Supper Casserole with Pumpkin & Green Chile Cornbread Topping
A one-dish casserole supper, meat cooked with on-hand vegetables and flavored with green chile salsa. The cornbread topping repeats the green chile flavor and adds pumpkin for color, moisture and nourishment.

Who else has noticed? When winter turns to spring, we long for the first bites of spring, waiting with much anticipation for the first asparagus, the first artichokes, the first strawberries.

But fall? Not so much. As soon as fall 'happens' -- it hit here in St. Louis on Monday -- we can immediately start cooking our fall favorites. You see, they've been around for a few weeks, we've just been ignoring them to get our last fill of tomatoes and peppers and okra and and and.

For me, cornbread is one of the siren calls of autumn and the cold-weather months, baked first, baked last, baked often in between. It was a welcome welcome to autumn. I pulled this Supper Casserole out of the pantry, you can too by using what meat (Note to Vegetarians) and vegetables you have on hand, then topping it with the pumpkin-colored and chile-spiked cornbread.

Hello fall, glad you're here.

SUPPER CASSEROLE RECIPE with PUMPKIN & GREEN CHILE CORNBREAD TOPPING

Hands-on time: 35 minutes
Time to table: 90 minutes
Serves 6 or 8

MEAT LAYER
Splash of water
1 onion, chopped
1 pound ground beef (or ground turkey or in my case, ground elk)
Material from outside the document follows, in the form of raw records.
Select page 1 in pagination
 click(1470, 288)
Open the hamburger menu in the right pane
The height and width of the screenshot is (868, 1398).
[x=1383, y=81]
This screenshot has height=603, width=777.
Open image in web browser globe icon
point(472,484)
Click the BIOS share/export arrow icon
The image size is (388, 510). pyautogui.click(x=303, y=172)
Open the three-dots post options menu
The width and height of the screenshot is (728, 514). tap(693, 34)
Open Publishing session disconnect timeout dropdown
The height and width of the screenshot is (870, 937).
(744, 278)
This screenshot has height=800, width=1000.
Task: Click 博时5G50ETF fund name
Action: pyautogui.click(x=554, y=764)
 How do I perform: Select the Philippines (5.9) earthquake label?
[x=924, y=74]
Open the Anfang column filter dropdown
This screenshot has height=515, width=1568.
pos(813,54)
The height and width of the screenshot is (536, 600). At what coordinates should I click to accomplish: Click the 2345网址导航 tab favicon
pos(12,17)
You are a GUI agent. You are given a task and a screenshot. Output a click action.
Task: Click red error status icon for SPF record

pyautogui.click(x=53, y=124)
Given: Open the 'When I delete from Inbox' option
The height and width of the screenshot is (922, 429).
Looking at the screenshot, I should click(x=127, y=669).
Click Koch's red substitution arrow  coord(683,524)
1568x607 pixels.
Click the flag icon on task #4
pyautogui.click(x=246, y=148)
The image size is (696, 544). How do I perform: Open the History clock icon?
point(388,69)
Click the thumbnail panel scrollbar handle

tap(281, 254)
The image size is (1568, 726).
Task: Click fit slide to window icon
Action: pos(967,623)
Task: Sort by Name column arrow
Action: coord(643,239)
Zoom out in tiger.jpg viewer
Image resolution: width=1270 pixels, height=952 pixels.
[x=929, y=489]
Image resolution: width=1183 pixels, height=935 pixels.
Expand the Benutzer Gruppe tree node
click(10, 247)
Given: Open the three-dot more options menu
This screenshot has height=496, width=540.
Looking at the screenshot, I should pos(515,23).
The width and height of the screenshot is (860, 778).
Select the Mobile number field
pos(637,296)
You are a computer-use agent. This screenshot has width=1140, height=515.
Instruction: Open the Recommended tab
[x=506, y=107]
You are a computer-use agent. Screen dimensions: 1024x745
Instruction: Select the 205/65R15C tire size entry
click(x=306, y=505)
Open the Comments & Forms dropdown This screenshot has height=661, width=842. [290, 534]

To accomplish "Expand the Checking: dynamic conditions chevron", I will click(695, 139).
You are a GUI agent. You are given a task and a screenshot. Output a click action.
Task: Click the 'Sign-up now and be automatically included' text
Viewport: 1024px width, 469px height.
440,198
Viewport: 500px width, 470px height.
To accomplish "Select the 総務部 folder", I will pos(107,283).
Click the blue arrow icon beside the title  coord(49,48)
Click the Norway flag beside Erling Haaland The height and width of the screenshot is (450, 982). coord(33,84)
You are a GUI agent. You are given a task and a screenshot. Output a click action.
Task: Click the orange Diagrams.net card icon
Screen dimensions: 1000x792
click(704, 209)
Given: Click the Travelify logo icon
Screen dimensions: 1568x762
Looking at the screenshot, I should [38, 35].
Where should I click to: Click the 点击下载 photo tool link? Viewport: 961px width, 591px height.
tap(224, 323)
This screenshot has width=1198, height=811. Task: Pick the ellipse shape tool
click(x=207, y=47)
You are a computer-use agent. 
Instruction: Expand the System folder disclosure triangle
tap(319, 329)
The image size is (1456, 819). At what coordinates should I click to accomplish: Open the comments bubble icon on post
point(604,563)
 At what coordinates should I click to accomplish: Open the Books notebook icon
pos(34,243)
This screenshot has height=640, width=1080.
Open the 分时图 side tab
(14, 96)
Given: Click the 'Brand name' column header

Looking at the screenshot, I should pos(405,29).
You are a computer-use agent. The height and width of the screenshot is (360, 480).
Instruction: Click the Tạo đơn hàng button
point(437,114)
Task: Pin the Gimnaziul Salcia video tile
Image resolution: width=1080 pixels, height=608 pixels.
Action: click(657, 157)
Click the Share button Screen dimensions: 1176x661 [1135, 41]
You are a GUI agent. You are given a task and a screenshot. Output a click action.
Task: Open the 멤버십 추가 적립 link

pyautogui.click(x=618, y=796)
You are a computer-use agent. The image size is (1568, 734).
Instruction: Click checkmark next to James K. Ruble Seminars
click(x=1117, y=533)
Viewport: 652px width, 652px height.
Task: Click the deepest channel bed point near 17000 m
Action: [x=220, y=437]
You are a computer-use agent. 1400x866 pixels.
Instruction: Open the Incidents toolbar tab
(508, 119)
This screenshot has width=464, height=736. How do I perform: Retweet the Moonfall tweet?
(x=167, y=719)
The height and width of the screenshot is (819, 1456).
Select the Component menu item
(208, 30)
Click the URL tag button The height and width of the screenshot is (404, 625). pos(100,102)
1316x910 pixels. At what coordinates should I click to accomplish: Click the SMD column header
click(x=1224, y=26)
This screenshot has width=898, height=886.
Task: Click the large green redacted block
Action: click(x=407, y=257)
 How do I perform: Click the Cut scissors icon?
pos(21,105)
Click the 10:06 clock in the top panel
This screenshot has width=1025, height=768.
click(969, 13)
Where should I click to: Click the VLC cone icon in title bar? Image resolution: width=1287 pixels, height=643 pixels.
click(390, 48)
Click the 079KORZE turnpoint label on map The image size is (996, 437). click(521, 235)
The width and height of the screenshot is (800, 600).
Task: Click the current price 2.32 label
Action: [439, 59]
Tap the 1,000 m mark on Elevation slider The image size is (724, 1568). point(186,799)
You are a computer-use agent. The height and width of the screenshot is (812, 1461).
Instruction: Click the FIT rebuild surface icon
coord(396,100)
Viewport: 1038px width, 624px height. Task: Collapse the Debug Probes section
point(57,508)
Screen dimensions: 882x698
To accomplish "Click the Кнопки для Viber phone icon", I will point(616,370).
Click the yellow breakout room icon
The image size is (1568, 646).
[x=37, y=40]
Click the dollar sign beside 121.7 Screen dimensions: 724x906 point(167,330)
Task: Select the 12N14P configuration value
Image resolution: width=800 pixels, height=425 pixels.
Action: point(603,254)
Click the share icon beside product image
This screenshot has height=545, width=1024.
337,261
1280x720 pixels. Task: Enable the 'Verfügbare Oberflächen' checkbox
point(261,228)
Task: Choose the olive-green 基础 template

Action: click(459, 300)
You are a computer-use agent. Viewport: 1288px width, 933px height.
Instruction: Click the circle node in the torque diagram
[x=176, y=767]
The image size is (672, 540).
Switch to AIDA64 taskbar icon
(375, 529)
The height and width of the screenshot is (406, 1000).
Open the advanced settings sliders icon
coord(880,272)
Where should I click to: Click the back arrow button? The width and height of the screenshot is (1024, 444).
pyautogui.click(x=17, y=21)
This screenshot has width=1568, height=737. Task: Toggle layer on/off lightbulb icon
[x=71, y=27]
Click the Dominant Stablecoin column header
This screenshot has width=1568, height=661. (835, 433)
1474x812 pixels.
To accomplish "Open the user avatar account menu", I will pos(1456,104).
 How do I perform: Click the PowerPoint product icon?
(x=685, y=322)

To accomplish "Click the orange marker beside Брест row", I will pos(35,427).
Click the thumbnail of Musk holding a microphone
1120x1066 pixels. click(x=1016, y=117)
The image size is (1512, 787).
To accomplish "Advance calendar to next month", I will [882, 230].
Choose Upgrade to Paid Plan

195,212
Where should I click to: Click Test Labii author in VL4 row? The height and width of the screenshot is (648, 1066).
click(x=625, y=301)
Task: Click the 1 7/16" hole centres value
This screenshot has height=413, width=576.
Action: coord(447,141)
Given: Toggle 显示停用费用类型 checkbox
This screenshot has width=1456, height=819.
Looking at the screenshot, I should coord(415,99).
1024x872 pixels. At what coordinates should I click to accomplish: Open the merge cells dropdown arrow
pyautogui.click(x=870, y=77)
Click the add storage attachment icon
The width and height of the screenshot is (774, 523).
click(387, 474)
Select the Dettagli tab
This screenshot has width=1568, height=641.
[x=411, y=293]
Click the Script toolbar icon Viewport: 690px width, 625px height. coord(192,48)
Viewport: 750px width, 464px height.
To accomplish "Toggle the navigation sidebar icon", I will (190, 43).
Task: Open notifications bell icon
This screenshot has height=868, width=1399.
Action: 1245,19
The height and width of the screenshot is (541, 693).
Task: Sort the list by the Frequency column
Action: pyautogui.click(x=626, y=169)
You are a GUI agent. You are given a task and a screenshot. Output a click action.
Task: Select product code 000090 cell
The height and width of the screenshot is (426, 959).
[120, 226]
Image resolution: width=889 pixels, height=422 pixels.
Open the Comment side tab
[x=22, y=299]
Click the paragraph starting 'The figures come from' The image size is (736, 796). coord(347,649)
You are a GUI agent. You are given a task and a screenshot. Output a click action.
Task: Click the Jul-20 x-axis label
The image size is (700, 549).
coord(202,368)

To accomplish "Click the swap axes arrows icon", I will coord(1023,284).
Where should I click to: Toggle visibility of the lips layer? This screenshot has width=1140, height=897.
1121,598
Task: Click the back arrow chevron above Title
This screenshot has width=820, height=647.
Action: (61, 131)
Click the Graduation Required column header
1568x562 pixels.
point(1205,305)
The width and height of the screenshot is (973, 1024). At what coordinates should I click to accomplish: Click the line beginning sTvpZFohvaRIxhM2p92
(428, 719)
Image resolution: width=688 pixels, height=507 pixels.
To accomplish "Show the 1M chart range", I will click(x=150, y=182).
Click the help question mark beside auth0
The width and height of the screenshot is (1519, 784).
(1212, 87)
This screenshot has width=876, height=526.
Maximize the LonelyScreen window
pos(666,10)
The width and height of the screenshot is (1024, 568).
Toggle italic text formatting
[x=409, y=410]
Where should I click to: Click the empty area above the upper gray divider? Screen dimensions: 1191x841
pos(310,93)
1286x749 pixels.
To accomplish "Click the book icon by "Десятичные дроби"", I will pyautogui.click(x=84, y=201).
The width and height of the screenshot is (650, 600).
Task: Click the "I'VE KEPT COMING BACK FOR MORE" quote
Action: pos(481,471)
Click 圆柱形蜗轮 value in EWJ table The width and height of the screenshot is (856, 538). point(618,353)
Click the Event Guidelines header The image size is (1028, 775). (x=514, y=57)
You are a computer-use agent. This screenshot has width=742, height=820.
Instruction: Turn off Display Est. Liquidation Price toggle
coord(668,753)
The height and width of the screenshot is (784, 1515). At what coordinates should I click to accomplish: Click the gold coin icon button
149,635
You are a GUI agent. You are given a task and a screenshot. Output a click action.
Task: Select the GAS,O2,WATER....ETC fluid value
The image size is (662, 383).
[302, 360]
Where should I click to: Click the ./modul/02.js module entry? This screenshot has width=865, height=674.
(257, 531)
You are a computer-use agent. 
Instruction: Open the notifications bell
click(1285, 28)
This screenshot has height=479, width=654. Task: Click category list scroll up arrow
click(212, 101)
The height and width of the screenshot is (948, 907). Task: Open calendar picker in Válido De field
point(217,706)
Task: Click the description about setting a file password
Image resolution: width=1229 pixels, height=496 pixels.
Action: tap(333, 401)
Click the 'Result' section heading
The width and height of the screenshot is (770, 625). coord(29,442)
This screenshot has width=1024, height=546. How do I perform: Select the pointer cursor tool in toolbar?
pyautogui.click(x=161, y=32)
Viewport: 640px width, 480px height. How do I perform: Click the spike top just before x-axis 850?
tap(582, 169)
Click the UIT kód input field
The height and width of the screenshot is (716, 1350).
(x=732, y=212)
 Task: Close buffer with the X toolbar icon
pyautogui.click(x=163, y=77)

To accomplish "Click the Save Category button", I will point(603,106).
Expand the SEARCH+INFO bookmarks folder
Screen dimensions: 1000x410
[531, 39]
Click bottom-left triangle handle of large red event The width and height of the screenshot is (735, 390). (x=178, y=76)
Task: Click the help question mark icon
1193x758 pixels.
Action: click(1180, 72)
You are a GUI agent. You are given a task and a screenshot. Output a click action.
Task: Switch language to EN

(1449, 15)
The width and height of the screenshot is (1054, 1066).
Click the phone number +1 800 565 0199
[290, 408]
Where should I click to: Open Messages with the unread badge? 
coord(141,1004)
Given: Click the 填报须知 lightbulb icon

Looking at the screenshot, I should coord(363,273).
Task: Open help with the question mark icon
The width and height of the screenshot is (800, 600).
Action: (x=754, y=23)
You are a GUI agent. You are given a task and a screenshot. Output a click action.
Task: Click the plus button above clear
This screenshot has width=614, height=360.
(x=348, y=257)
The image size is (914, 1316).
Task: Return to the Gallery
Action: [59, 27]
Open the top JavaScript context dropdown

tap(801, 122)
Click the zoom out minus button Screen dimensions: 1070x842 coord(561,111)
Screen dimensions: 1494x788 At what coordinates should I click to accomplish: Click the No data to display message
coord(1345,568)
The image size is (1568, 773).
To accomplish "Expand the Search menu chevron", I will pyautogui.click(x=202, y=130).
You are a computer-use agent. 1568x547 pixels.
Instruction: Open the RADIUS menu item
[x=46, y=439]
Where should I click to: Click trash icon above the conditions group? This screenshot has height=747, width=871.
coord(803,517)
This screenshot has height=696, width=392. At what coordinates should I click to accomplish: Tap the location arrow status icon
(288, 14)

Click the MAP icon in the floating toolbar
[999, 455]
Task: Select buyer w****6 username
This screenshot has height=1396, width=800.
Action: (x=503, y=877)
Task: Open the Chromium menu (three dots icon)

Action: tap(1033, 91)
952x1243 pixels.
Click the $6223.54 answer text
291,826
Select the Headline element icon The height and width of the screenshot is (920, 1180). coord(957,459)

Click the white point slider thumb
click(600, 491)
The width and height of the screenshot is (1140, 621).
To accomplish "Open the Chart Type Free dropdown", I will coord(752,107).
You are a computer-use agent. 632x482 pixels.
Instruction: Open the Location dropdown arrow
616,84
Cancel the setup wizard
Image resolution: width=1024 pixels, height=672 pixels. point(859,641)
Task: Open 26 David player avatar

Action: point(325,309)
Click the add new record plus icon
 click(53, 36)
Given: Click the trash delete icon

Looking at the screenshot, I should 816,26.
2 cups slow-roasted tomatoes or 15-ounces canned diced tomatoes
1 cup green chile salsa
1 cup frozen corn (no need to thaw)
15 ounces canned black beans, rinsed and drained
1/2 cup canned pumpkin purée (make sure to buy 100% pumpkin, not pumpkin pie filling)
1 teaspoon kosher salt or salt to taste

Preheat oven to 350F. In a large deep skillet, cook the water, onion and ground meat until onions are soft and meat is fully cooked (for the most flavor, let the meat 'brown' and even get a small amount of 'burn' before turning it). Stir in the remaining ingredients. Transfer to a low casserole dish.

CORNBREAD LAYER
1 egg, whisked
2 tablespoons brown sugar
1 cup canned pumpkin purée
4 tablespoons butter, cubed and melted in the microwave in 10-second increments
1/2 cup green chile salsa

2 cups flour, fluffed to aerate before measuring
1/4 cup yellow cornmeal (stone-ground cornmeal is too coarse here for my taste)
1 teaspoon baking powder
1 teaspoon chili powder
1/2 teaspoon table salt

In a large bowl, whisk together the egg, brown sugar, pumpkin, butter and salsa. Separately, whisk together the remaining ingredients, then stir into the egg mixture. Using two spoons (one to scoop, one to scrape) place small dollops of the cornbread batter atop the Meat Layer, butting them against each other. Bake for about 40 minutes or until Meat Layer is bubbly and the Cornbread Layer is fully cooked. Cover and let cool for about 10 minutes. Serve and savor!


KITCHEN NOTES
Play around with the ingredients in the Meat Layer, adding more vegetables to extend the meat further or to feed more mouths. If using slower-to-cook vegetables such as carrots, winter squash or sweet potato, cut them into very small cubes so they'll cook evenly and quickly.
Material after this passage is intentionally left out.